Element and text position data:
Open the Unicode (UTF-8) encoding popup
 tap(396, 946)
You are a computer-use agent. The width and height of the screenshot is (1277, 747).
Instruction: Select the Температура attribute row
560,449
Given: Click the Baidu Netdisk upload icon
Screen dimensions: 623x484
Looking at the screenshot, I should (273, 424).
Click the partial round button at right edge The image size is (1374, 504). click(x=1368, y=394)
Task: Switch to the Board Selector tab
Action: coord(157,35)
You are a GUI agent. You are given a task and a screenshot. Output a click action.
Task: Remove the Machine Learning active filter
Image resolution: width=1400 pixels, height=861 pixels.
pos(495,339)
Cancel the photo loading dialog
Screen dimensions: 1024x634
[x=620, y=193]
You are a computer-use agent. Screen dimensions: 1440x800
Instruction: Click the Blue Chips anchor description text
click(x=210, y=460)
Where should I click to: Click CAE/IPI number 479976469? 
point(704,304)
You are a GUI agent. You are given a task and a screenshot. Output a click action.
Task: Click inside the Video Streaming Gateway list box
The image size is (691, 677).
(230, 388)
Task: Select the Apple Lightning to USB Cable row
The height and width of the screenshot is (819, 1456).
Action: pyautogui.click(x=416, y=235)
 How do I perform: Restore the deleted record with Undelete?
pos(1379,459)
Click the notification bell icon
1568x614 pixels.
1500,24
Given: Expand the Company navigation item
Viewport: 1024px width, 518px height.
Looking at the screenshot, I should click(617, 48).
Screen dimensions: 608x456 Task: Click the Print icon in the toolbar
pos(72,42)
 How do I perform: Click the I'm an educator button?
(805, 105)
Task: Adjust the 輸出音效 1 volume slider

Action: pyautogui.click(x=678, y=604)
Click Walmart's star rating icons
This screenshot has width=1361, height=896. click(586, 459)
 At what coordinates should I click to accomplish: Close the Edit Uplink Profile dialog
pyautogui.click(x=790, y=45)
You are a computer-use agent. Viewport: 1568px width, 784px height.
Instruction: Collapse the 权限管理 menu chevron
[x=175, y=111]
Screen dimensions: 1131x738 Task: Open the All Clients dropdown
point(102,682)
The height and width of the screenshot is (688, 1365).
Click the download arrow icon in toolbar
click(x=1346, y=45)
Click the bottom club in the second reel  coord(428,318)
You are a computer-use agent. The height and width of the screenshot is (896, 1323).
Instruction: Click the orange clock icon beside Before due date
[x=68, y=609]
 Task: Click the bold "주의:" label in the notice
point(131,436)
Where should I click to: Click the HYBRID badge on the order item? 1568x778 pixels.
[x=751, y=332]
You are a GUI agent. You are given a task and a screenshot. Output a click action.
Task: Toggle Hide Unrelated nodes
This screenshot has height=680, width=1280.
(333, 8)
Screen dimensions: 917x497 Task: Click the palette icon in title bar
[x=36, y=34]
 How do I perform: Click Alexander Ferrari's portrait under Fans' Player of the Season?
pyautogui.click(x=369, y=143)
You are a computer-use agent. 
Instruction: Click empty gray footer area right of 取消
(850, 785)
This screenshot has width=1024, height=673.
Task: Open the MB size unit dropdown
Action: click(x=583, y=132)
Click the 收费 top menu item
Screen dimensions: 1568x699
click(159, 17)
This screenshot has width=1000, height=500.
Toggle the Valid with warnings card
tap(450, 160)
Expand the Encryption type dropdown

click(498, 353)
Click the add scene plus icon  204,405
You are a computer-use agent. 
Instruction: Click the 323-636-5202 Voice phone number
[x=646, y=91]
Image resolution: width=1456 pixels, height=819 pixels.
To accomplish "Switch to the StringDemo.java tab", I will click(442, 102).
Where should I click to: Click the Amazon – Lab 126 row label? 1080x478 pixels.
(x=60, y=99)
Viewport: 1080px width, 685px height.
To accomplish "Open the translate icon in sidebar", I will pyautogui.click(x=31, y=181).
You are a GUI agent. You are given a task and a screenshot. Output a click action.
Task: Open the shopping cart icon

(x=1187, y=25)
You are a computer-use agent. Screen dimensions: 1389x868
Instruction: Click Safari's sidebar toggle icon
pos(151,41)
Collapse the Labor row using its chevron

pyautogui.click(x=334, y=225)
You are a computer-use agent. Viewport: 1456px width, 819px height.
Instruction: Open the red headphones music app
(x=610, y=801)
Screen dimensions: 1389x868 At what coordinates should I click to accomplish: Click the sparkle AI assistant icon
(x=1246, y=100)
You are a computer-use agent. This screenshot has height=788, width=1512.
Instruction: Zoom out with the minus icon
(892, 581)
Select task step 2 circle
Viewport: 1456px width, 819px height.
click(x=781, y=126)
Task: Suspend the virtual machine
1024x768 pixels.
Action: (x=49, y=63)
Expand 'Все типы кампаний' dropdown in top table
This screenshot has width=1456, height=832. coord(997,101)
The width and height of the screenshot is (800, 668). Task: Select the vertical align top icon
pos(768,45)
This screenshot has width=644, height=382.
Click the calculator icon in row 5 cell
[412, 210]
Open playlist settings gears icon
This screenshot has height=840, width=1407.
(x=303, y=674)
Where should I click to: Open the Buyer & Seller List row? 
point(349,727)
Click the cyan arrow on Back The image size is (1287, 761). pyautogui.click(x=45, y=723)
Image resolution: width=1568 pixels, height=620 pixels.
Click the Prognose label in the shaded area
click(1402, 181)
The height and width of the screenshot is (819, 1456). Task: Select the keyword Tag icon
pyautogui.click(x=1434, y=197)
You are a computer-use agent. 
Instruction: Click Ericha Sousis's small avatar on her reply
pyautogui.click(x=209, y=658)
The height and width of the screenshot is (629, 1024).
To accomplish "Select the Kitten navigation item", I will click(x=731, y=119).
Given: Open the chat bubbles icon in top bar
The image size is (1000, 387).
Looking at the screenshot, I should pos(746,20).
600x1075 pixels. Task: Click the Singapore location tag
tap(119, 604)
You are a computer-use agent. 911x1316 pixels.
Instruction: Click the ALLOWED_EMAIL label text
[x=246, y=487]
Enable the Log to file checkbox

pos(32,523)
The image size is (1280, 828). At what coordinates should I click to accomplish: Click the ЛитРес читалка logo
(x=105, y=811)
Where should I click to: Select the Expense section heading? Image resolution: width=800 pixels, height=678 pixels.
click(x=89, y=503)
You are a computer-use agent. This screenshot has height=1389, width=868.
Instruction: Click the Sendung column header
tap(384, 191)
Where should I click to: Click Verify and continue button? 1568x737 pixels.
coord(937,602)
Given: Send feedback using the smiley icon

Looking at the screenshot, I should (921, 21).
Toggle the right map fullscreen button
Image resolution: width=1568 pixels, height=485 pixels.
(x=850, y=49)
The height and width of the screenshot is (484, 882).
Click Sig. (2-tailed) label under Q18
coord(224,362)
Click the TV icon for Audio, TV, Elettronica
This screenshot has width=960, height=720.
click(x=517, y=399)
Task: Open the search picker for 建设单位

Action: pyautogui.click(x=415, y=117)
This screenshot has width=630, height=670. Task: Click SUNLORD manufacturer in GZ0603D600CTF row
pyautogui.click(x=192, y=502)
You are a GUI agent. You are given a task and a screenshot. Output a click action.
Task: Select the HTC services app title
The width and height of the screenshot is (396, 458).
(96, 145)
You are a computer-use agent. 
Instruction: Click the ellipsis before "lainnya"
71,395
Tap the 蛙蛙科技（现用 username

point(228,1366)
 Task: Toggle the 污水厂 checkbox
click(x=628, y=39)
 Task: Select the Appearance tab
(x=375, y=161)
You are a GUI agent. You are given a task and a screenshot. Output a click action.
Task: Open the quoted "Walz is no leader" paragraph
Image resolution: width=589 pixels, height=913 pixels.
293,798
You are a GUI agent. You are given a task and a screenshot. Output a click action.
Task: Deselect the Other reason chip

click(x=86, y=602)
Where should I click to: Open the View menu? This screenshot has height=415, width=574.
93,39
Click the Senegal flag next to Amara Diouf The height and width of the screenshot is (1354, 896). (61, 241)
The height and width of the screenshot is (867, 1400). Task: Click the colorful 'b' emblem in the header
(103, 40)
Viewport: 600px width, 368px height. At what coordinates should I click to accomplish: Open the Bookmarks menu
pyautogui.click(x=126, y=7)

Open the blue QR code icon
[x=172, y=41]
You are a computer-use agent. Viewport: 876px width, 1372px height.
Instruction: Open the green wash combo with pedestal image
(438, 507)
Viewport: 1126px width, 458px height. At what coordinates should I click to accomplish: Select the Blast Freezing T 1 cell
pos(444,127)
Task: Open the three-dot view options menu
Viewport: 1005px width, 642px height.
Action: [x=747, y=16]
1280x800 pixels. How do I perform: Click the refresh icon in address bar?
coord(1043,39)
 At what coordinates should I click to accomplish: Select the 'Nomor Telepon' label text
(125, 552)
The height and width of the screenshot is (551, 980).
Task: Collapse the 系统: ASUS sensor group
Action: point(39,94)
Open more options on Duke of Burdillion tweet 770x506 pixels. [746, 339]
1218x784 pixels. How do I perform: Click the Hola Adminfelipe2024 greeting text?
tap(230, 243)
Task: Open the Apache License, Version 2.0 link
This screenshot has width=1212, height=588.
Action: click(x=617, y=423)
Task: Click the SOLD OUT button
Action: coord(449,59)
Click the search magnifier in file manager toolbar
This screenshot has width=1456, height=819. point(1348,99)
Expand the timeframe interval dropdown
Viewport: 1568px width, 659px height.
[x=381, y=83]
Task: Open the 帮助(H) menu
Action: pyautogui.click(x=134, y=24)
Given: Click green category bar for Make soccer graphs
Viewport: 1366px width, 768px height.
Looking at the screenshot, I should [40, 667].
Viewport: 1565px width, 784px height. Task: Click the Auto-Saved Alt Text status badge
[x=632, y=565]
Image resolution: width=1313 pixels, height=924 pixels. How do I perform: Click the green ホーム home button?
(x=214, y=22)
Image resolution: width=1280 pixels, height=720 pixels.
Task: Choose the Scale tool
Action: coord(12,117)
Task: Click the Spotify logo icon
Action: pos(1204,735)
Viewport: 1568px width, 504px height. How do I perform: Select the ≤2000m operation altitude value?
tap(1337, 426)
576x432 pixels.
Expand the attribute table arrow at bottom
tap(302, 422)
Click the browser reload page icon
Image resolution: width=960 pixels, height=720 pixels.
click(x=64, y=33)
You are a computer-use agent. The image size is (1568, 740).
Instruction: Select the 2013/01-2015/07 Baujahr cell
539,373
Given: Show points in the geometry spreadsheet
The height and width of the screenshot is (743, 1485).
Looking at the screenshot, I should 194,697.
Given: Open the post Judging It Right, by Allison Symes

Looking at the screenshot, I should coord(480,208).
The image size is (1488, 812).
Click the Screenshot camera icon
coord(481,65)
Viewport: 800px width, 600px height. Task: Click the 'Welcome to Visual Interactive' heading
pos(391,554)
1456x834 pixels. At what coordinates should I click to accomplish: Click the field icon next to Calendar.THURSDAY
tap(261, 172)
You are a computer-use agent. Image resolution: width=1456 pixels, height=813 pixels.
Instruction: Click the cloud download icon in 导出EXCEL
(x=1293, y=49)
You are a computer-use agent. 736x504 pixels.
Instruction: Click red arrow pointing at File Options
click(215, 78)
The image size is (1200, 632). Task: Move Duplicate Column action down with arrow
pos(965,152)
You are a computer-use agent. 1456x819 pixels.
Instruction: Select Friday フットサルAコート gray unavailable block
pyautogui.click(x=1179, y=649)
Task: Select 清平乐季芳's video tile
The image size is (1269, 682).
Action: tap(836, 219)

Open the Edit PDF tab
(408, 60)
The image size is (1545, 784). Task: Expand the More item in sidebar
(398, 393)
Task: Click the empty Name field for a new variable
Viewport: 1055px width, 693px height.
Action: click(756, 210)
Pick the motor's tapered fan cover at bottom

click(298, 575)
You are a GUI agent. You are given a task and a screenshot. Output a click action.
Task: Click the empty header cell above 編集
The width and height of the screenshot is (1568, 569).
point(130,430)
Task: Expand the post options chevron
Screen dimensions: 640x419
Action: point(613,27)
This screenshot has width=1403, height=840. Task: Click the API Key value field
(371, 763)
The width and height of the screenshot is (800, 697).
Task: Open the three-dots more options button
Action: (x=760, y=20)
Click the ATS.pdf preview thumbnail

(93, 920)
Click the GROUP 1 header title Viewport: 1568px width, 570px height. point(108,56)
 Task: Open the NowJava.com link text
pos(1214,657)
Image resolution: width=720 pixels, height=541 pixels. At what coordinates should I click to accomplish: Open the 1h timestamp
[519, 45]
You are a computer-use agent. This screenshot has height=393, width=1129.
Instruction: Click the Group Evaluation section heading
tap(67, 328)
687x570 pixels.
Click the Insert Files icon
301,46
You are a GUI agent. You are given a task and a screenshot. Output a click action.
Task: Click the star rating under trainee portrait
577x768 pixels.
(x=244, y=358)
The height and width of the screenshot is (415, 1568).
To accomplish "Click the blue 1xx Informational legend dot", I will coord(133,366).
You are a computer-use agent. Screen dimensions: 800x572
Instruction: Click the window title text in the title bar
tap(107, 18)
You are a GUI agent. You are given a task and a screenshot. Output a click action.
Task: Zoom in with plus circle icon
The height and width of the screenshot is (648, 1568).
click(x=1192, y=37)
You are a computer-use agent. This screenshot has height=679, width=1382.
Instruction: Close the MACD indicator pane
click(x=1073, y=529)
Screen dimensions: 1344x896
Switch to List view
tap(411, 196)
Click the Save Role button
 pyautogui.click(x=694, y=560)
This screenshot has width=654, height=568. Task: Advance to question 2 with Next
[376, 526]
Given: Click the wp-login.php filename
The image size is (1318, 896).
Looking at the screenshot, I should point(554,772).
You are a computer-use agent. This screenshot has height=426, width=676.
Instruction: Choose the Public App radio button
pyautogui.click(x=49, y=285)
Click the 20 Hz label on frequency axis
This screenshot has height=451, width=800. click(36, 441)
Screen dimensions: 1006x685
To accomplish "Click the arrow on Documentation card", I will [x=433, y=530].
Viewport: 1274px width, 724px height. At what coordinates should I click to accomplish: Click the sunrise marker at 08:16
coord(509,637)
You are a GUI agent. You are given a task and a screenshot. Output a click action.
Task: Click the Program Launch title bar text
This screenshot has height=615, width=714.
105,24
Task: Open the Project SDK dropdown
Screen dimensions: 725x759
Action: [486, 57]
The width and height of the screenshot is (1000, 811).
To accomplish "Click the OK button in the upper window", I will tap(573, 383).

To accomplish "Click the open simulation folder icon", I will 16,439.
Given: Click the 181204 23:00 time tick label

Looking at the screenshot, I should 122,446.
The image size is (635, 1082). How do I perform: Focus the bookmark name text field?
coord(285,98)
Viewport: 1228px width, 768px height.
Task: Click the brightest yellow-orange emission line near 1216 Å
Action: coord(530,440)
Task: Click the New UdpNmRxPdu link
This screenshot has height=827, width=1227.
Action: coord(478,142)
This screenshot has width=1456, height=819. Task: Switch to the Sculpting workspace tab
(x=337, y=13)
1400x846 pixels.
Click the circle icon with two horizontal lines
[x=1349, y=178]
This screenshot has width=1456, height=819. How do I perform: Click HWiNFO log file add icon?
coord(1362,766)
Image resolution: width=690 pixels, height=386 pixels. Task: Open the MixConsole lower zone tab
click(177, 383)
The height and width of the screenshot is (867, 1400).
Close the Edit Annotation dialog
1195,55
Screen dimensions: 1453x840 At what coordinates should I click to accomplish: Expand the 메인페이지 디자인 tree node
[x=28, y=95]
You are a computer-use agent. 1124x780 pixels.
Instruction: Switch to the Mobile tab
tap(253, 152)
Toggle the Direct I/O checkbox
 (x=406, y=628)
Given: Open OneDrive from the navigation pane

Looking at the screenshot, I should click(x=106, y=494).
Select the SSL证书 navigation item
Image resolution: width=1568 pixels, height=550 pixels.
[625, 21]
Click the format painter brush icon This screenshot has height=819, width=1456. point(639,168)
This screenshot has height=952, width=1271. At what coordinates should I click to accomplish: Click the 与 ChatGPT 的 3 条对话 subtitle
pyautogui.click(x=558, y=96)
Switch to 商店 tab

DIRECTIVE: Copy the data character for character, beginning with the line that contains "Image resolution: width=1568 pixels, height=620" and ending with the line that contains "Action: pyautogui.click(x=415, y=117)", including both of those lines.

SOLUTION FOR THIS TASK:
Image resolution: width=1568 pixels, height=620 pixels.
Click the Prognose label in the shaded area
click(1402, 181)
The height and width of the screenshot is (819, 1456). Task: Select the keyword Tag icon
pyautogui.click(x=1434, y=197)
You are a computer-use agent. 
Instruction: Click Ericha Sousis's small avatar on her reply
pyautogui.click(x=209, y=658)
The height and width of the screenshot is (629, 1024).
To accomplish "Select the Kitten navigation item", I will click(x=731, y=119).
Given: Open the chat bubbles icon in top bar
The image size is (1000, 387).
Looking at the screenshot, I should pos(746,20).
600x1075 pixels. Task: Click the Singapore location tag
tap(119, 604)
You are a computer-use agent. 911x1316 pixels.
Instruction: Click the ALLOWED_EMAIL label text
[x=246, y=487]
Enable the Log to file checkbox

pos(32,523)
The image size is (1280, 828). At what coordinates should I click to accomplish: Click the ЛитРес читалка logo
(x=105, y=811)
Where should I click to: Select the Expense section heading? Image resolution: width=800 pixels, height=678 pixels.
click(x=89, y=503)
You are a computer-use agent. This screenshot has height=1389, width=868.
Instruction: Click the Sendung column header
tap(384, 191)
Where should I click to: Click Verify and continue button? 1568x737 pixels.
coord(937,602)
Given: Send feedback using the smiley icon

Looking at the screenshot, I should (921, 21).
Toggle the right map fullscreen button
Image resolution: width=1568 pixels, height=485 pixels.
(x=850, y=49)
The height and width of the screenshot is (484, 882).
Click Sig. (2-tailed) label under Q18
coord(224,362)
Click the TV icon for Audio, TV, Elettronica
This screenshot has width=960, height=720.
click(x=517, y=399)
Task: Open the search picker for 建设单位

Action: pyautogui.click(x=415, y=117)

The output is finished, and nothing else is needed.